Short exercise: Repeat each of the lines below exactly as it appears.

(Rows of pointing data)
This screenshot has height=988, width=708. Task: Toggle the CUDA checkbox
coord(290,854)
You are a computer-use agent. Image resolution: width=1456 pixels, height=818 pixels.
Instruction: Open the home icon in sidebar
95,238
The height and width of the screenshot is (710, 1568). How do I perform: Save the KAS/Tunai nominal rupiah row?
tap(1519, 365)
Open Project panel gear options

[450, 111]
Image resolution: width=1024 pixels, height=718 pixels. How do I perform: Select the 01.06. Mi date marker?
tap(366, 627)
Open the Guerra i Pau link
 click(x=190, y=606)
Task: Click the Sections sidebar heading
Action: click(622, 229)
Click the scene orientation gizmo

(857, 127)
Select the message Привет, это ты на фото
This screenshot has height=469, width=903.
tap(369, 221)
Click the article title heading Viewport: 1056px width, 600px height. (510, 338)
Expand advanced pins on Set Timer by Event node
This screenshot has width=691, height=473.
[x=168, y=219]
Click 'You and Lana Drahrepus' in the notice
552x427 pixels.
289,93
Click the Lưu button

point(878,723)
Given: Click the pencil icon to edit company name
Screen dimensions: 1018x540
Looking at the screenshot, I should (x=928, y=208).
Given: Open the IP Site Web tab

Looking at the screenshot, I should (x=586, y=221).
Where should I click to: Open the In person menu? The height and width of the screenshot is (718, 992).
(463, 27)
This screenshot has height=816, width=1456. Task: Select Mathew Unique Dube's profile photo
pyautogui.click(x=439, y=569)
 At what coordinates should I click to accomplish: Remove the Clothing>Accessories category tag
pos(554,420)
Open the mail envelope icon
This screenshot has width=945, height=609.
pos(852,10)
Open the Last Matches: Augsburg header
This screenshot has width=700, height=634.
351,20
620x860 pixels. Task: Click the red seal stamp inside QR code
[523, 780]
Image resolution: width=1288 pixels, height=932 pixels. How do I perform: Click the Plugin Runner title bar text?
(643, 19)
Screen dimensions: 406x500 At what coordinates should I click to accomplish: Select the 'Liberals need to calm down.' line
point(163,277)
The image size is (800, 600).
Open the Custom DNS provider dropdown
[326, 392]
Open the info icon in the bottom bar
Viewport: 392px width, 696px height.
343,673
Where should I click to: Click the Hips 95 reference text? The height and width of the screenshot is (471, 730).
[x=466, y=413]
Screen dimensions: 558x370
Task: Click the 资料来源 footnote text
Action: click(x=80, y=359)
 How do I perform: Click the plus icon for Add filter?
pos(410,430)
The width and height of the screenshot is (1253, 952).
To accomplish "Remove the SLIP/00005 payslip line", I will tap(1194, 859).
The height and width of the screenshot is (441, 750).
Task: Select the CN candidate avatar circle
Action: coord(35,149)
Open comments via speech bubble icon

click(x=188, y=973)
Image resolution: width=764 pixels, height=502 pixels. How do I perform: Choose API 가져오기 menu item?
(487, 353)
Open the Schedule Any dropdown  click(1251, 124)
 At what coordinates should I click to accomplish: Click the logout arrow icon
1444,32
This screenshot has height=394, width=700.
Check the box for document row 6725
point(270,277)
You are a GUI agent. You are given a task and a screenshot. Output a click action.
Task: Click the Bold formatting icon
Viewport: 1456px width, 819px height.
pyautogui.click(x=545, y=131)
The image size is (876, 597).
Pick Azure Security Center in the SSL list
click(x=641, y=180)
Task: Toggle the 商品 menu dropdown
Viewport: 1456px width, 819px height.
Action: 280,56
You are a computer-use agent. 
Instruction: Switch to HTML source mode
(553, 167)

Solution to the problem:
This screenshot has height=988, width=708. Task: Toggle the CUDA checkbox
coord(290,854)
You are a computer-use agent. Image resolution: width=1456 pixels, height=818 pixels.
Instruction: Open the home icon in sidebar
95,238
The height and width of the screenshot is (710, 1568). How do I perform: Save the KAS/Tunai nominal rupiah row?
tap(1519, 365)
Open Project panel gear options

[450, 111]
Image resolution: width=1024 pixels, height=718 pixels. How do I perform: Select the 01.06. Mi date marker?
tap(366, 627)
Open the Guerra i Pau link
 click(x=190, y=606)
Task: Click the Sections sidebar heading
Action: click(622, 229)
Click the scene orientation gizmo

(857, 127)
Select the message Привет, это ты на фото
This screenshot has height=469, width=903.
tap(369, 221)
Click the article title heading Viewport: 1056px width, 600px height. (510, 338)
Expand advanced pins on Set Timer by Event node
This screenshot has width=691, height=473.
[x=168, y=219]
Click 'You and Lana Drahrepus' in the notice
552x427 pixels.
289,93
Click the Lưu button

point(878,723)
Given: Click the pencil icon to edit company name
Screen dimensions: 1018x540
Looking at the screenshot, I should (x=928, y=208).
Given: Open the IP Site Web tab

Looking at the screenshot, I should (x=586, y=221).
Where should I click to: Open the In person menu? The height and width of the screenshot is (718, 992).
(463, 27)
This screenshot has height=816, width=1456. Task: Select Mathew Unique Dube's profile photo
pyautogui.click(x=439, y=569)
 At what coordinates should I click to accomplish: Remove the Clothing>Accessories category tag
pos(554,420)
Open the mail envelope icon
This screenshot has width=945, height=609.
pos(852,10)
Open the Last Matches: Augsburg header
This screenshot has width=700, height=634.
351,20
620x860 pixels. Task: Click the red seal stamp inside QR code
[523, 780]
Image resolution: width=1288 pixels, height=932 pixels. How do I perform: Click the Plugin Runner title bar text?
(643, 19)
Screen dimensions: 406x500 At what coordinates should I click to accomplish: Select the 'Liberals need to calm down.' line
point(163,277)
The image size is (800, 600).
Open the Custom DNS provider dropdown
[326, 392]
Open the info icon in the bottom bar
Viewport: 392px width, 696px height.
343,673
Where should I click to: Click the Hips 95 reference text? The height and width of the screenshot is (471, 730).
[x=466, y=413]
Screen dimensions: 558x370
Task: Click the 资料来源 footnote text
Action: click(x=80, y=359)
 How do I perform: Click the plus icon for Add filter?
pos(410,430)
The width and height of the screenshot is (1253, 952).
To accomplish "Remove the SLIP/00005 payslip line", I will tap(1194, 859).
The height and width of the screenshot is (441, 750).
Task: Select the CN candidate avatar circle
Action: coord(35,149)
Open comments via speech bubble icon

click(x=188, y=973)
Image resolution: width=764 pixels, height=502 pixels. How do I perform: Choose API 가져오기 menu item?
(487, 353)
Open the Schedule Any dropdown  click(1251, 124)
 At what coordinates should I click to accomplish: Click the logout arrow icon
1444,32
This screenshot has height=394, width=700.
Check the box for document row 6725
point(270,277)
You are a GUI agent. You are given a task and a screenshot. Output a click action.
Task: Click the Bold formatting icon
Viewport: 1456px width, 819px height.
pyautogui.click(x=545, y=131)
The image size is (876, 597).
Pick Azure Security Center in the SSL list
click(x=641, y=180)
Task: Toggle the 商品 menu dropdown
Viewport: 1456px width, 819px height.
Action: 280,56
You are a computer-use agent. 
Instruction: Switch to HTML source mode
(553, 167)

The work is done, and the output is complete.